◆ Activity ◆
The records that follow must be printed exactly as they are.

◆ Stored data ◆
________________________
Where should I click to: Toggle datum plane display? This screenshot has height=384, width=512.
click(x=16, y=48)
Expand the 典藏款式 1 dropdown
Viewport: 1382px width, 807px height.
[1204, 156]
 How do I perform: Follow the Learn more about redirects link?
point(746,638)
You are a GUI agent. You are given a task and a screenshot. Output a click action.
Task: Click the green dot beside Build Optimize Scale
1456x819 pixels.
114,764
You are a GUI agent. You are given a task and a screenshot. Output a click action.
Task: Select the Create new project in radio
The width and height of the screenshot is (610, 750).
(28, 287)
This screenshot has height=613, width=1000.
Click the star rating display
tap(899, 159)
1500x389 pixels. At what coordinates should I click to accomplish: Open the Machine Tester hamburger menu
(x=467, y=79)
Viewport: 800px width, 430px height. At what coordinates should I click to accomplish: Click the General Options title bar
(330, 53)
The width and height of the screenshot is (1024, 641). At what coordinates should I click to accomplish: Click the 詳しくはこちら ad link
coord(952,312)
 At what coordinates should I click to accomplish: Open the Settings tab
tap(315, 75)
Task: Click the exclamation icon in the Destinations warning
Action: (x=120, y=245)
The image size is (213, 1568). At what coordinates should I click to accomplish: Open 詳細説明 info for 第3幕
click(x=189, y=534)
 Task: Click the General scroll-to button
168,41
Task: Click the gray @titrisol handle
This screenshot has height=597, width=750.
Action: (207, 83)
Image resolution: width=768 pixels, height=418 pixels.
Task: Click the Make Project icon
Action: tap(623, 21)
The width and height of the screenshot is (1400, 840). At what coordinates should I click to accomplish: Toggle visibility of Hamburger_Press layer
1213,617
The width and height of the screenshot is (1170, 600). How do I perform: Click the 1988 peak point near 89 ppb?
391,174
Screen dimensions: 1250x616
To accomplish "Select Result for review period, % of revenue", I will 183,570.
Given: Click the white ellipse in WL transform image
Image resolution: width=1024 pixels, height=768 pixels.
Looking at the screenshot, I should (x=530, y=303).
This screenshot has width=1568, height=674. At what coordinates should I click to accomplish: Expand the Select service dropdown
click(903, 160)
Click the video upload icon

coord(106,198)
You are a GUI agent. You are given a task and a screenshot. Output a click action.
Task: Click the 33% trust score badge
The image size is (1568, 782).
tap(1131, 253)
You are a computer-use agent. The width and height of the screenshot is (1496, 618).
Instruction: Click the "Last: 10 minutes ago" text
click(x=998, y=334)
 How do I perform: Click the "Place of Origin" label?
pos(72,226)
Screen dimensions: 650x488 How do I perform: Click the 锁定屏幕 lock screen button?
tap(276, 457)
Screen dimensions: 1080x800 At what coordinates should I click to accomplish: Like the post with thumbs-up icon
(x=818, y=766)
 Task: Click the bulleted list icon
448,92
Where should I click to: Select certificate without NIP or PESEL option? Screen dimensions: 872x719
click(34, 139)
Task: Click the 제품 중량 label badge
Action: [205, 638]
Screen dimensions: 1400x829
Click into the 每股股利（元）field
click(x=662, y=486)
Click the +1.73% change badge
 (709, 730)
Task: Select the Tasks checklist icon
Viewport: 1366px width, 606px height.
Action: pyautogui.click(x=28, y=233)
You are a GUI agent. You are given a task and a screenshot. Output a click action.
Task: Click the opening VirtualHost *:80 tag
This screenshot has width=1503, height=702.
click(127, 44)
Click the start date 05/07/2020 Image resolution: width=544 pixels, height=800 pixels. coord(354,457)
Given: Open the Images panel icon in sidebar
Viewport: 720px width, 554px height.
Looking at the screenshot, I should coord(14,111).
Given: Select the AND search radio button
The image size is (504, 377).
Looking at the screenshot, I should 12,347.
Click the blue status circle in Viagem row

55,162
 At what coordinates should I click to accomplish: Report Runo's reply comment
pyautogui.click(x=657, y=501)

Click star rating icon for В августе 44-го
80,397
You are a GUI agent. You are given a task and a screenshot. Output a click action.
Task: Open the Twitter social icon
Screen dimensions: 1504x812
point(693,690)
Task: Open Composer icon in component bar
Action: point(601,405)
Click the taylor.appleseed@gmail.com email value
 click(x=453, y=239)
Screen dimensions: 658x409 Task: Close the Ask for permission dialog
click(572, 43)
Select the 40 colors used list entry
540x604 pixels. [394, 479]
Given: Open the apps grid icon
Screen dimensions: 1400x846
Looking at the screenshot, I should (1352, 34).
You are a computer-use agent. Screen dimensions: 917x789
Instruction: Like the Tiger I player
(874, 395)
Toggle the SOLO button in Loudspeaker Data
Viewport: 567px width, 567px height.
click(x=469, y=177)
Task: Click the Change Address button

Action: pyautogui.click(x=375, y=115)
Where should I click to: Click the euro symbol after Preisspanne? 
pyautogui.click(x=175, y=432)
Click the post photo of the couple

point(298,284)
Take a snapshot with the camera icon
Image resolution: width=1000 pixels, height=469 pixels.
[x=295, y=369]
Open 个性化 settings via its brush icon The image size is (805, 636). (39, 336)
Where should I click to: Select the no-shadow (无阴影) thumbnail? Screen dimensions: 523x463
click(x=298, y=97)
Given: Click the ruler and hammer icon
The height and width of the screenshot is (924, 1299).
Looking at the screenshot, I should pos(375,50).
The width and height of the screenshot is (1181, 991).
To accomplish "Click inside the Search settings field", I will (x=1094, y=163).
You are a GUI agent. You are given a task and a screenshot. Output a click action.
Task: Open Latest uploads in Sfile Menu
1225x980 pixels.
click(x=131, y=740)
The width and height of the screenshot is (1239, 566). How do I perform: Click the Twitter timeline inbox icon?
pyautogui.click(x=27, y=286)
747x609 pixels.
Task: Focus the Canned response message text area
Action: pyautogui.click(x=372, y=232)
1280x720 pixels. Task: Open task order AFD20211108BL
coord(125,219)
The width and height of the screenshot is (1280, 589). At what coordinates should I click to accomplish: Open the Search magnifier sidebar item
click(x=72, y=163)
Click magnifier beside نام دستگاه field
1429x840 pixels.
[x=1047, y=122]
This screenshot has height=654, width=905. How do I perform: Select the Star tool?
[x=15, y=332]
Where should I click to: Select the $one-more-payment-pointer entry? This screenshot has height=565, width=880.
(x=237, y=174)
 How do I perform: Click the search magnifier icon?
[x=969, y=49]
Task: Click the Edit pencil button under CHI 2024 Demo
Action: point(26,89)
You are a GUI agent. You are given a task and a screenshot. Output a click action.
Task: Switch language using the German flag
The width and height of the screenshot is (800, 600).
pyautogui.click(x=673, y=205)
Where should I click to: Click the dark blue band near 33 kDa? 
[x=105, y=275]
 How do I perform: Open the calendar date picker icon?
________________________
◆ Solution to this exercise ◆
Where should I click to: Toggle datum plane display? This screenshot has height=384, width=512.
click(x=16, y=48)
Expand the 典藏款式 1 dropdown
Viewport: 1382px width, 807px height.
[1204, 156]
 How do I perform: Follow the Learn more about redirects link?
point(746,638)
You are a GUI agent. You are given a task and a screenshot. Output a click action.
Task: Click the green dot beside Build Optimize Scale
1456x819 pixels.
114,764
You are a GUI agent. You are given a task and a screenshot. Output a click action.
Task: Select the Create new project in radio
The width and height of the screenshot is (610, 750).
(28, 287)
This screenshot has height=613, width=1000.
Click the star rating display
tap(899, 159)
1500x389 pixels. At what coordinates should I click to accomplish: Open the Machine Tester hamburger menu
(x=467, y=79)
Viewport: 800px width, 430px height. At what coordinates should I click to accomplish: Click the General Options title bar
(330, 53)
The width and height of the screenshot is (1024, 641). At what coordinates should I click to accomplish: Click the 詳しくはこちら ad link
coord(952,312)
 At what coordinates should I click to accomplish: Open the Settings tab
tap(315, 75)
Task: Click the exclamation icon in the Destinations warning
Action: (x=120, y=245)
The image size is (213, 1568). At what coordinates should I click to accomplish: Open 詳細説明 info for 第3幕
click(x=189, y=534)
 Task: Click the General scroll-to button
168,41
Task: Click the gray @titrisol handle
This screenshot has height=597, width=750.
Action: (207, 83)
Image resolution: width=768 pixels, height=418 pixels.
Task: Click the Make Project icon
Action: tap(623, 21)
The width and height of the screenshot is (1400, 840). At what coordinates should I click to accomplish: Toggle visibility of Hamburger_Press layer
1213,617
The width and height of the screenshot is (1170, 600). How do I perform: Click the 1988 peak point near 89 ppb?
391,174
Screen dimensions: 1250x616
To accomplish "Select Result for review period, % of revenue", I will 183,570.
Given: Click the white ellipse in WL transform image
Image resolution: width=1024 pixels, height=768 pixels.
Looking at the screenshot, I should (x=530, y=303).
This screenshot has width=1568, height=674. At what coordinates should I click to accomplish: Expand the Select service dropdown
click(903, 160)
Click the video upload icon

coord(106,198)
You are a GUI agent. You are given a task and a screenshot. Output a click action.
Task: Click the 33% trust score badge
The image size is (1568, 782).
tap(1131, 253)
You are a computer-use agent. The width and height of the screenshot is (1496, 618).
Instruction: Click the "Last: 10 minutes ago" text
click(x=998, y=334)
 How do I perform: Click the "Place of Origin" label?
pos(72,226)
Screen dimensions: 650x488 How do I perform: Click the 锁定屏幕 lock screen button?
tap(276, 457)
Screen dimensions: 1080x800 At what coordinates should I click to accomplish: Like the post with thumbs-up icon
(x=818, y=766)
 Task: Click the bulleted list icon
448,92
Where should I click to: Select certificate without NIP or PESEL option? Screen dimensions: 872x719
click(34, 139)
Task: Click the 제품 중량 label badge
Action: [205, 638]
Screen dimensions: 1400x829
Click into the 每股股利（元）field
click(x=662, y=486)
Click the +1.73% change badge
 (709, 730)
Task: Select the Tasks checklist icon
Viewport: 1366px width, 606px height.
Action: pyautogui.click(x=28, y=233)
You are a GUI agent. You are given a task and a screenshot. Output a click action.
Task: Click the opening VirtualHost *:80 tag
This screenshot has width=1503, height=702.
click(127, 44)
Click the start date 05/07/2020 Image resolution: width=544 pixels, height=800 pixels. coord(354,457)
Given: Open the Images panel icon in sidebar
Viewport: 720px width, 554px height.
Looking at the screenshot, I should coord(14,111).
Given: Select the AND search radio button
The image size is (504, 377).
Looking at the screenshot, I should 12,347.
Click the blue status circle in Viagem row

55,162
 At what coordinates should I click to accomplish: Report Runo's reply comment
pyautogui.click(x=657, y=501)

Click star rating icon for В августе 44-го
80,397
You are a GUI agent. You are given a task and a screenshot. Output a click action.
Task: Open the Twitter social icon
Screen dimensions: 1504x812
point(693,690)
Task: Open Composer icon in component bar
Action: point(601,405)
Click the taylor.appleseed@gmail.com email value
 click(x=453, y=239)
Screen dimensions: 658x409 Task: Close the Ask for permission dialog
click(572, 43)
Select the 40 colors used list entry
540x604 pixels. [394, 479]
Given: Open the apps grid icon
Screen dimensions: 1400x846
Looking at the screenshot, I should (1352, 34).
You are a computer-use agent. Screen dimensions: 917x789
Instruction: Like the Tiger I player
(874, 395)
Toggle the SOLO button in Loudspeaker Data
Viewport: 567px width, 567px height.
click(x=469, y=177)
Task: Click the Change Address button

Action: pyautogui.click(x=375, y=115)
Where should I click to: Click the euro symbol after Preisspanne? 
pyautogui.click(x=175, y=432)
Click the post photo of the couple

point(298,284)
Take a snapshot with the camera icon
Image resolution: width=1000 pixels, height=469 pixels.
[x=295, y=369]
Open 个性化 settings via its brush icon The image size is (805, 636). (39, 336)
Where should I click to: Select the no-shadow (无阴影) thumbnail? Screen dimensions: 523x463
click(x=298, y=97)
Given: Click the ruler and hammer icon
The height and width of the screenshot is (924, 1299).
Looking at the screenshot, I should pos(375,50).
The width and height of the screenshot is (1181, 991).
To accomplish "Click inside the Search settings field", I will (x=1094, y=163).
You are a GUI agent. You are given a task and a screenshot. Output a click action.
Task: Open Latest uploads in Sfile Menu
1225x980 pixels.
click(x=131, y=740)
The width and height of the screenshot is (1239, 566). How do I perform: Click the Twitter timeline inbox icon?
pyautogui.click(x=27, y=286)
747x609 pixels.
Task: Focus the Canned response message text area
Action: pyautogui.click(x=372, y=232)
1280x720 pixels. Task: Open task order AFD20211108BL
coord(125,219)
The width and height of the screenshot is (1280, 589). At what coordinates should I click to accomplish: Open the Search magnifier sidebar item
click(x=72, y=163)
Click magnifier beside نام دستگاه field
1429x840 pixels.
[x=1047, y=122]
This screenshot has height=654, width=905. How do I perform: Select the Star tool?
[x=15, y=332]
Where should I click to: Select the $one-more-payment-pointer entry? This screenshot has height=565, width=880.
(x=237, y=174)
 How do I perform: Click the search magnifier icon?
[x=969, y=49]
Task: Click the Edit pencil button under CHI 2024 Demo
Action: point(26,89)
You are a GUI agent. You are given a task and a screenshot. Output a click action.
Task: Switch language using the German flag
The width and height of the screenshot is (800, 600).
pyautogui.click(x=673, y=205)
Where should I click to: Click the dark blue band near 33 kDa? 
[x=105, y=275]
 How do I perform: Open the calendar date picker icon?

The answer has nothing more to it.